Keputusan ini juga dinilai sebagai upaya menjaga kredibilitas fiskal pemerintah agar tidak terlalu sering menanggung beban utang BUMN yang tidak sehat.
Baca Juga: Purbaya Siapkan Langkah Besar Berantas Mafia Penyelundupan, Apa Saja?
Total Utang Kereta Cepat Woosh Jakarta–Bandung
Berdasarkan data Kementerian Keuangan, total utang proyek kereta cepat Jakarta–Bandung kini mencapai 7,3 miliar dolar AS, atau sekitar Rp116 triliun jika dikonversi dengan kurs saat ini.
Utang tersebut bersumber dari berbagai pinjaman luar negeri, dengan China Development Bank (CDB) sebagai salah satu pemberi pinjaman utama.
Selain itu, terdapat dana patungan dari konsorsium PT Kereta Cepat Indonesia-China (KCIC), yang merupakan kerja sama antara PT Pilar Sinergi BUMN Indonesia (PSBI) dan China Railway International Co. Ltd.
Dana tersebut tidak hanya digunakan untuk pembelian rangkaian kereta cepat Whoosh, tapi juga pembangunan infrastruktur seperti sistem sinyal, rel, jembatan, dan fasilitas pendukung di sepanjang jalur Jakarta–Bandung.
Skema Pembayaran Utang
Pihak BPI Danantara sendiri telah menyiapkan beberapa opsi untuk menyelesaikan beban utang tersebut. Dony Oskaria, selaku Chief Operating Officer (COO) Danantara, menjelaskan dua alternatif yang sedang dikaji.

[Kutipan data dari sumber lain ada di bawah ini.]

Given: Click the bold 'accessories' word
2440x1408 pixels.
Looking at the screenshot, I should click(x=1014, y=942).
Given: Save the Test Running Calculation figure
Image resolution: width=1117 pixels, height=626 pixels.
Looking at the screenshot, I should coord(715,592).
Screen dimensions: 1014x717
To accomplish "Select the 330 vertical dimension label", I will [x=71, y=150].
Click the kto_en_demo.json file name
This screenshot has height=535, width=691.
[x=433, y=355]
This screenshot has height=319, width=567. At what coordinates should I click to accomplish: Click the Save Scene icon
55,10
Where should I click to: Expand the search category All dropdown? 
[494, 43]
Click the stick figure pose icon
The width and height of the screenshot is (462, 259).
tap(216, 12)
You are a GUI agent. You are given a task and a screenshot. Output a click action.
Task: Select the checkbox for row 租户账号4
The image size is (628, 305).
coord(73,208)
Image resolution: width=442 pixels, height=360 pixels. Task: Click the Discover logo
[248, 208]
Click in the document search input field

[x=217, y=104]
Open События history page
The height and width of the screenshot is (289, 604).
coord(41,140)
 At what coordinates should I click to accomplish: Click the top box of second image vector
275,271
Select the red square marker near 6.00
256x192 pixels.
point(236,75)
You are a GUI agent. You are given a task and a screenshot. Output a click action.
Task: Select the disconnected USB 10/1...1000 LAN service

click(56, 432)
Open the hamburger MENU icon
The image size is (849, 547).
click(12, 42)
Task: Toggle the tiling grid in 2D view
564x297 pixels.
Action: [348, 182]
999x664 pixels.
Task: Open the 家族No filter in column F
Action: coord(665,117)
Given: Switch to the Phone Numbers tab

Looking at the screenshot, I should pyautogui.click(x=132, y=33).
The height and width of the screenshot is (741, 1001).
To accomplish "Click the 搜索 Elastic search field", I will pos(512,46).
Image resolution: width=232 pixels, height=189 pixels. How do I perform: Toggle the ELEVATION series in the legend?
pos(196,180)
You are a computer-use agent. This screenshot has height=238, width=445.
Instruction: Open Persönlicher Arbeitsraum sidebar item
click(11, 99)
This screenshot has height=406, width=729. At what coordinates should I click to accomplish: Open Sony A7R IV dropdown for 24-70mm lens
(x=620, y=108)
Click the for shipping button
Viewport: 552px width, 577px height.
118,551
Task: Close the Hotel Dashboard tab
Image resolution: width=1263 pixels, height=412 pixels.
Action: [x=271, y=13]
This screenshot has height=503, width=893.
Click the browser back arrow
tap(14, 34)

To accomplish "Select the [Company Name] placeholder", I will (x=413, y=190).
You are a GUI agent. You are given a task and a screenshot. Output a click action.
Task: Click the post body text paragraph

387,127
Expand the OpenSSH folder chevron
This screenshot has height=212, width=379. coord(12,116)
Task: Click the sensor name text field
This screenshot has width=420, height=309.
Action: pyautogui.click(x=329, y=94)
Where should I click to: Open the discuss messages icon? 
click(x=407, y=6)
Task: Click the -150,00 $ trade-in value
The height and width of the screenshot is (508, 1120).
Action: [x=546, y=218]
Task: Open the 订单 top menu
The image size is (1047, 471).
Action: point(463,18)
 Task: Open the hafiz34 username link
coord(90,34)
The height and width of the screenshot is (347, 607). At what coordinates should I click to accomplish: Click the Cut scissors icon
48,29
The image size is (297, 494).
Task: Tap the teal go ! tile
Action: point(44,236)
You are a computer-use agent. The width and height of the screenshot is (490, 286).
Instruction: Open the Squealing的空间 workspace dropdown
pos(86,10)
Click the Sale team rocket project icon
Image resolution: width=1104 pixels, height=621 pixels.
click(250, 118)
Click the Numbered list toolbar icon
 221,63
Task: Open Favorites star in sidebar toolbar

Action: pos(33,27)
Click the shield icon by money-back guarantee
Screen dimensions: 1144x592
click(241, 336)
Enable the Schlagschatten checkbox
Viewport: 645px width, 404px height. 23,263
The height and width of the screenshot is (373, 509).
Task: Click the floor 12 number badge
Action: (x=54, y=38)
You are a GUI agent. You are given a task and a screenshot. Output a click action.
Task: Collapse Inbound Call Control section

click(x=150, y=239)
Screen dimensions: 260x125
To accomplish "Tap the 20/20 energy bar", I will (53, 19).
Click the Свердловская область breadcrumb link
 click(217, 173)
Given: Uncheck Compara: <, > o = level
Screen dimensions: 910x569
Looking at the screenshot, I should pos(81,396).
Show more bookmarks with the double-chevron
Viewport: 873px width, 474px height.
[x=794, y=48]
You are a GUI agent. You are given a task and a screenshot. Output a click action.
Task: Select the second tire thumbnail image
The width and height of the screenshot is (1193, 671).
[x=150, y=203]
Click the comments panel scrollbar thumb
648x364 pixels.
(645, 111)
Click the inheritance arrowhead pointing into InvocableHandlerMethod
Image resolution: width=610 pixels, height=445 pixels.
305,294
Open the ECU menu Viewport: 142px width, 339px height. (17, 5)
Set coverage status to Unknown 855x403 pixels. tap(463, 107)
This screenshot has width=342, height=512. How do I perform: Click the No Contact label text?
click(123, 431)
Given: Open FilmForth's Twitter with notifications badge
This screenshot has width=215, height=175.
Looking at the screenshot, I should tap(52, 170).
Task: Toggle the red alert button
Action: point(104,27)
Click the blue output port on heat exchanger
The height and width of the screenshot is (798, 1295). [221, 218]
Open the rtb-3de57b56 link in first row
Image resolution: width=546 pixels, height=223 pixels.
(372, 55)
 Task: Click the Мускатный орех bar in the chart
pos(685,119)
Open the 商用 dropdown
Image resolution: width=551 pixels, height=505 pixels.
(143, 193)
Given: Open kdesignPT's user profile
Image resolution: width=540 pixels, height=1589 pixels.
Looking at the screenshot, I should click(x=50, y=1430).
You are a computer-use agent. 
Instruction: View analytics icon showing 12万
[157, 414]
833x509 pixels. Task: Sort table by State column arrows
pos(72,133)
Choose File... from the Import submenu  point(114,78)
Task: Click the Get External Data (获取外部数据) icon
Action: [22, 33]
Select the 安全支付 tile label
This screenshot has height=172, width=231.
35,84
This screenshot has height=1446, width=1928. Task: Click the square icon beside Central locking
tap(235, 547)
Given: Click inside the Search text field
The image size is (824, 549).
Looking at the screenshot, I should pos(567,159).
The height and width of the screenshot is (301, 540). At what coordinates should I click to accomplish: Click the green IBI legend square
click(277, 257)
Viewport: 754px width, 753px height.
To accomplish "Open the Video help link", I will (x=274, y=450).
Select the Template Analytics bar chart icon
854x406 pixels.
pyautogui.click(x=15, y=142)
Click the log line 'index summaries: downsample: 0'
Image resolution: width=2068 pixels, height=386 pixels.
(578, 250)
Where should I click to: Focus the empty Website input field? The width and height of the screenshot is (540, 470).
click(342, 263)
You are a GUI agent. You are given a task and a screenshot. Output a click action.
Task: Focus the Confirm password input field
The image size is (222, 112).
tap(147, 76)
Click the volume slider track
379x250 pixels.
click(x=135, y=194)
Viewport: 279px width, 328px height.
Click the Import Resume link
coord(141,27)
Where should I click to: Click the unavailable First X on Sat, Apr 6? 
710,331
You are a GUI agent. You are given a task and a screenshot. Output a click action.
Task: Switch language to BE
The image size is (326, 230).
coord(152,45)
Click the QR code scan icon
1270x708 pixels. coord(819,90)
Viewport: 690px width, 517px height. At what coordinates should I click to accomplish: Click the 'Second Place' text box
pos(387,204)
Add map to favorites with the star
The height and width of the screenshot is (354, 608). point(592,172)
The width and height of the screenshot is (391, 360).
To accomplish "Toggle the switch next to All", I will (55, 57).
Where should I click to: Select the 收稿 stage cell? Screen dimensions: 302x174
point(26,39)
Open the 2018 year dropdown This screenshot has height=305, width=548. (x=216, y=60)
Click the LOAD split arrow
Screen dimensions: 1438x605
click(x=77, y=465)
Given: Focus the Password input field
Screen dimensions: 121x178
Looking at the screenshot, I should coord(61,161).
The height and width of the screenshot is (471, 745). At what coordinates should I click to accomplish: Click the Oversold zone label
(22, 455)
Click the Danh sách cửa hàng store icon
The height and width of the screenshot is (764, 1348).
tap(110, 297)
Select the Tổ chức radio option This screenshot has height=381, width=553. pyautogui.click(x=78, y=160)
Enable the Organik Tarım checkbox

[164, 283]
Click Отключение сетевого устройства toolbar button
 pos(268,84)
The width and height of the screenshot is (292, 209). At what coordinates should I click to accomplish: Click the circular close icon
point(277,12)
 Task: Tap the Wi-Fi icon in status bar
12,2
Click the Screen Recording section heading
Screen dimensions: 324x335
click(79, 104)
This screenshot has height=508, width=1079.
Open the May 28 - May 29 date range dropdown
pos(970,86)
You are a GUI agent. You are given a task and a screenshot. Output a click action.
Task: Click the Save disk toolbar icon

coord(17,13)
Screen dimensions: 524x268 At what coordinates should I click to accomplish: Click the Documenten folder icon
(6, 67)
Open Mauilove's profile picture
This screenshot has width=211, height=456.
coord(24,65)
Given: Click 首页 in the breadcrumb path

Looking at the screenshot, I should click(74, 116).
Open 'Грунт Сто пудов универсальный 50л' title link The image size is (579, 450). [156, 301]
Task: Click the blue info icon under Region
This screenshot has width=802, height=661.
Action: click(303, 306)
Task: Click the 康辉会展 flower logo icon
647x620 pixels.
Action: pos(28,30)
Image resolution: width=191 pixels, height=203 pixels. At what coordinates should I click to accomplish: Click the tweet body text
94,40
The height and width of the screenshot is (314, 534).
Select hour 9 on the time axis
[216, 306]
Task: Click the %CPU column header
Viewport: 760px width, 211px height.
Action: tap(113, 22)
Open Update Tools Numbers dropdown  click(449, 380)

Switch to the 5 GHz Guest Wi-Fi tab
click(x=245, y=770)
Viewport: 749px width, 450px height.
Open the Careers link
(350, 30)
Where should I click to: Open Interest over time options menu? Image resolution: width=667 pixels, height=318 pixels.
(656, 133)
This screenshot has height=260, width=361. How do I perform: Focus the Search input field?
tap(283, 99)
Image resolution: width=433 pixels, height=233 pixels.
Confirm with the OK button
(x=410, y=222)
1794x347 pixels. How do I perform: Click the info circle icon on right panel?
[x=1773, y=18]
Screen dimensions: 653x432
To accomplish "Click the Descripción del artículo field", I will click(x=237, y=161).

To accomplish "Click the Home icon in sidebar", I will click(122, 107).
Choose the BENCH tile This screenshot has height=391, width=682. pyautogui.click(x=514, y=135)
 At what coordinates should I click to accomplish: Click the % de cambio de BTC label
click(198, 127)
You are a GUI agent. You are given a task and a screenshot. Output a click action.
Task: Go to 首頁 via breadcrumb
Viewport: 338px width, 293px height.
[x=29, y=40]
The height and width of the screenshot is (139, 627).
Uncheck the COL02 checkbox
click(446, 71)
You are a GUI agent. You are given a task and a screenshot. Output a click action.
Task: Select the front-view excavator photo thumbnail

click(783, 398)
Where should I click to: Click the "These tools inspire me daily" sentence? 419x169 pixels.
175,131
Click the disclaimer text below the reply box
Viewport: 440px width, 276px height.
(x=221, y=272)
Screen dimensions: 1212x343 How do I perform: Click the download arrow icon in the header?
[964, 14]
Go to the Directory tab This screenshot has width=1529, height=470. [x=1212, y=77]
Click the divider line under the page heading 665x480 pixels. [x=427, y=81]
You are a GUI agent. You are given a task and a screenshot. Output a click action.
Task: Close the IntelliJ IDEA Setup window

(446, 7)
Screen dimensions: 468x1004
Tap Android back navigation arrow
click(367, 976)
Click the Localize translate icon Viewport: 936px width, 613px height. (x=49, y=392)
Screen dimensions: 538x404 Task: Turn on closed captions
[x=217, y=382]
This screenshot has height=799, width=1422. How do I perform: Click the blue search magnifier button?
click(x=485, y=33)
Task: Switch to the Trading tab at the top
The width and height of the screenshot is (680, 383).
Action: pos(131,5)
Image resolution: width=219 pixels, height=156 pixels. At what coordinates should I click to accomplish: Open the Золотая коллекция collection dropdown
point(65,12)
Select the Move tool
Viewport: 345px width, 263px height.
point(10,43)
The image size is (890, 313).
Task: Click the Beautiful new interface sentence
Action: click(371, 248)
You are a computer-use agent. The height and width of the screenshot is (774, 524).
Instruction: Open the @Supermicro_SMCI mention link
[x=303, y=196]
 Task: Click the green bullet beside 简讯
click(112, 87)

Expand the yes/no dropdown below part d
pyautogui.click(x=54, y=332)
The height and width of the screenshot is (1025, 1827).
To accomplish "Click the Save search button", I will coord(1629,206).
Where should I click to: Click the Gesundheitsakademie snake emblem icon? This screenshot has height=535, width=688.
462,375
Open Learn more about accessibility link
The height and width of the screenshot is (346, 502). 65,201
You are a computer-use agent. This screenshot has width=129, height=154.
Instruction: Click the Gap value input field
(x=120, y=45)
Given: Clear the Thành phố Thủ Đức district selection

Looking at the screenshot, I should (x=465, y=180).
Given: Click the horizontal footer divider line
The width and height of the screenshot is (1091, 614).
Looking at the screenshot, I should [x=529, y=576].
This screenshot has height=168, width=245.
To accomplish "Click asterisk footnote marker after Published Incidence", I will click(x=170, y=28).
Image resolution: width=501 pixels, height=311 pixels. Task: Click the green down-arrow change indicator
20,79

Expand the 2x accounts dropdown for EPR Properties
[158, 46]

Kedua alternative itu adalah menambah suntikan modal (equity injection) dari pihak Danantara, dan mengalihkan kepemilikan infrastruktur ke pemerintah, seperti skema pada industri kereta api konvensional.
“Apakah kemudian kita tambahkan equity yang pertama, atau kemudian memang ini kita serahkan infrastrukturnya sebagaimana industri kereta api yang lain, infrastrukturnya itu milik pemerintah. Nah ini dua opsi ini yang kita coba tawarkan,” ujar Dony.
Sementara itu, Menteri Investasi dan Hilirisasi Rosan Roeslani, yang juga CEO Danantara, mengungkapkan pihaknya tengah melakukan negosiasi restrukturisasi utang bersama pemerintah China.
“Jadi kita mau melakukan reformasi secara keseluruhan. Setelah restrukturisasi, ke depannya tidak akan ada lagi masalah seperti ini, termasuk risiko gagal bayar,” jelas Rosa).